EXCERPTED DATA below:

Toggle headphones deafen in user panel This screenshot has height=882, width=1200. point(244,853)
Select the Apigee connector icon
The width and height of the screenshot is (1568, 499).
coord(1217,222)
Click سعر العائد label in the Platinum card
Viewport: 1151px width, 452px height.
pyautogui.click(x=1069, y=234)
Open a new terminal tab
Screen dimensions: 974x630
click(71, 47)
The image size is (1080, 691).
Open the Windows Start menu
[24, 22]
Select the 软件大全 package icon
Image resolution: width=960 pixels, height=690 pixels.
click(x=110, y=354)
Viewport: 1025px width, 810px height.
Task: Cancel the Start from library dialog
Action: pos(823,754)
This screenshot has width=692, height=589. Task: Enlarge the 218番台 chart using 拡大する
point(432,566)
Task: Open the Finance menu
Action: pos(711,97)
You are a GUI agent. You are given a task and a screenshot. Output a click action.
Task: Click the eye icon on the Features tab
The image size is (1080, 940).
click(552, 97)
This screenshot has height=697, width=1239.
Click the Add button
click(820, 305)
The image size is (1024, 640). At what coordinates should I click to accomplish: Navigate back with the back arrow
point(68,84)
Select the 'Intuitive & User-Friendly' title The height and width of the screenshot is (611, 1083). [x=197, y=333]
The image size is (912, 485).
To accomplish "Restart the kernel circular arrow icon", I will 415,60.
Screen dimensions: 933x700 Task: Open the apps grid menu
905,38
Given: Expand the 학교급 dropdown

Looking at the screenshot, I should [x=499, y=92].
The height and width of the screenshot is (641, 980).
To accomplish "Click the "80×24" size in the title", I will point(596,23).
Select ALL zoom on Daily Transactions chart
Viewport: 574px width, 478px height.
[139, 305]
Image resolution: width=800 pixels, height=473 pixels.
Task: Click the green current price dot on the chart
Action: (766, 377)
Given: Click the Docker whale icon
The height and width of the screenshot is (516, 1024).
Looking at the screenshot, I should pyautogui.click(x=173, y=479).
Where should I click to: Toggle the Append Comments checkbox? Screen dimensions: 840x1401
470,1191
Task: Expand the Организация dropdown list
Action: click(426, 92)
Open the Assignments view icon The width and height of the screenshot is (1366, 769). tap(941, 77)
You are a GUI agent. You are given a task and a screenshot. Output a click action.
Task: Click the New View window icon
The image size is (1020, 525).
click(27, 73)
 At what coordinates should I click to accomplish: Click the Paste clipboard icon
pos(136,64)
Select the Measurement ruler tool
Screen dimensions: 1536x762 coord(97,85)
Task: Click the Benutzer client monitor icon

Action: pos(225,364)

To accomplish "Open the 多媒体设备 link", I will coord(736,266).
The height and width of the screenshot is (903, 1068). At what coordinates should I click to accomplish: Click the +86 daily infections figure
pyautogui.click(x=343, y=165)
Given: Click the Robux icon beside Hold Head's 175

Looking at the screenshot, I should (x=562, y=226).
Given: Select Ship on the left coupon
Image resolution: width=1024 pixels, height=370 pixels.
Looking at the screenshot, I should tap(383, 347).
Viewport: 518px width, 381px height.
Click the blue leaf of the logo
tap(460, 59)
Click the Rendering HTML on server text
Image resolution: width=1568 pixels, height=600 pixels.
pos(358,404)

End of EXCERPTED DATA.

| GOAL OF THE EXERCISE |
Return all of the entries exactly as written.

| RESULT OF THE EXERCISE |
Toggle headphones deafen in user panel This screenshot has height=882, width=1200. point(244,853)
Select the Apigee connector icon
The width and height of the screenshot is (1568, 499).
coord(1217,222)
Click سعر العائد label in the Platinum card
Viewport: 1151px width, 452px height.
pyautogui.click(x=1069, y=234)
Open a new terminal tab
Screen dimensions: 974x630
click(71, 47)
The image size is (1080, 691).
Open the Windows Start menu
[24, 22]
Select the 软件大全 package icon
Image resolution: width=960 pixels, height=690 pixels.
click(x=110, y=354)
Viewport: 1025px width, 810px height.
Task: Cancel the Start from library dialog
Action: pos(823,754)
This screenshot has width=692, height=589. Task: Enlarge the 218番台 chart using 拡大する
point(432,566)
Task: Open the Finance menu
Action: pos(711,97)
You are a GUI agent. You are given a task and a screenshot. Output a click action.
Task: Click the eye icon on the Features tab
The image size is (1080, 940).
click(552, 97)
This screenshot has height=697, width=1239.
Click the Add button
click(820, 305)
The image size is (1024, 640). At what coordinates should I click to accomplish: Navigate back with the back arrow
point(68,84)
Select the 'Intuitive & User-Friendly' title The height and width of the screenshot is (611, 1083). [x=197, y=333]
The image size is (912, 485).
To accomplish "Restart the kernel circular arrow icon", I will 415,60.
Screen dimensions: 933x700 Task: Open the apps grid menu
905,38
Given: Expand the 학교급 dropdown

Looking at the screenshot, I should [x=499, y=92].
The height and width of the screenshot is (641, 980).
To accomplish "Click the "80×24" size in the title", I will point(596,23).
Select ALL zoom on Daily Transactions chart
Viewport: 574px width, 478px height.
[139, 305]
Image resolution: width=800 pixels, height=473 pixels.
Task: Click the green current price dot on the chart
Action: (766, 377)
Given: Click the Docker whale icon
The height and width of the screenshot is (516, 1024).
Looking at the screenshot, I should pyautogui.click(x=173, y=479).
Where should I click to: Toggle the Append Comments checkbox? Screen dimensions: 840x1401
470,1191
Task: Expand the Организация dropdown list
Action: click(426, 92)
Open the Assignments view icon The width and height of the screenshot is (1366, 769). tap(941, 77)
You are a GUI agent. You are given a task and a screenshot. Output a click action.
Task: Click the New View window icon
The image size is (1020, 525).
click(27, 73)
 At what coordinates should I click to accomplish: Click the Paste clipboard icon
pos(136,64)
Select the Measurement ruler tool
Screen dimensions: 1536x762 coord(97,85)
Task: Click the Benutzer client monitor icon

Action: pos(225,364)

To accomplish "Open the 多媒体设备 link", I will coord(736,266).
The height and width of the screenshot is (903, 1068). At what coordinates should I click to accomplish: Click the +86 daily infections figure
pyautogui.click(x=343, y=165)
Given: Click the Robux icon beside Hold Head's 175

Looking at the screenshot, I should (x=562, y=226).
Given: Select Ship on the left coupon
Image resolution: width=1024 pixels, height=370 pixels.
Looking at the screenshot, I should tap(383, 347).
Viewport: 518px width, 381px height.
Click the blue leaf of the logo
tap(460, 59)
Click the Rendering HTML on server text
Image resolution: width=1568 pixels, height=600 pixels.
pos(358,404)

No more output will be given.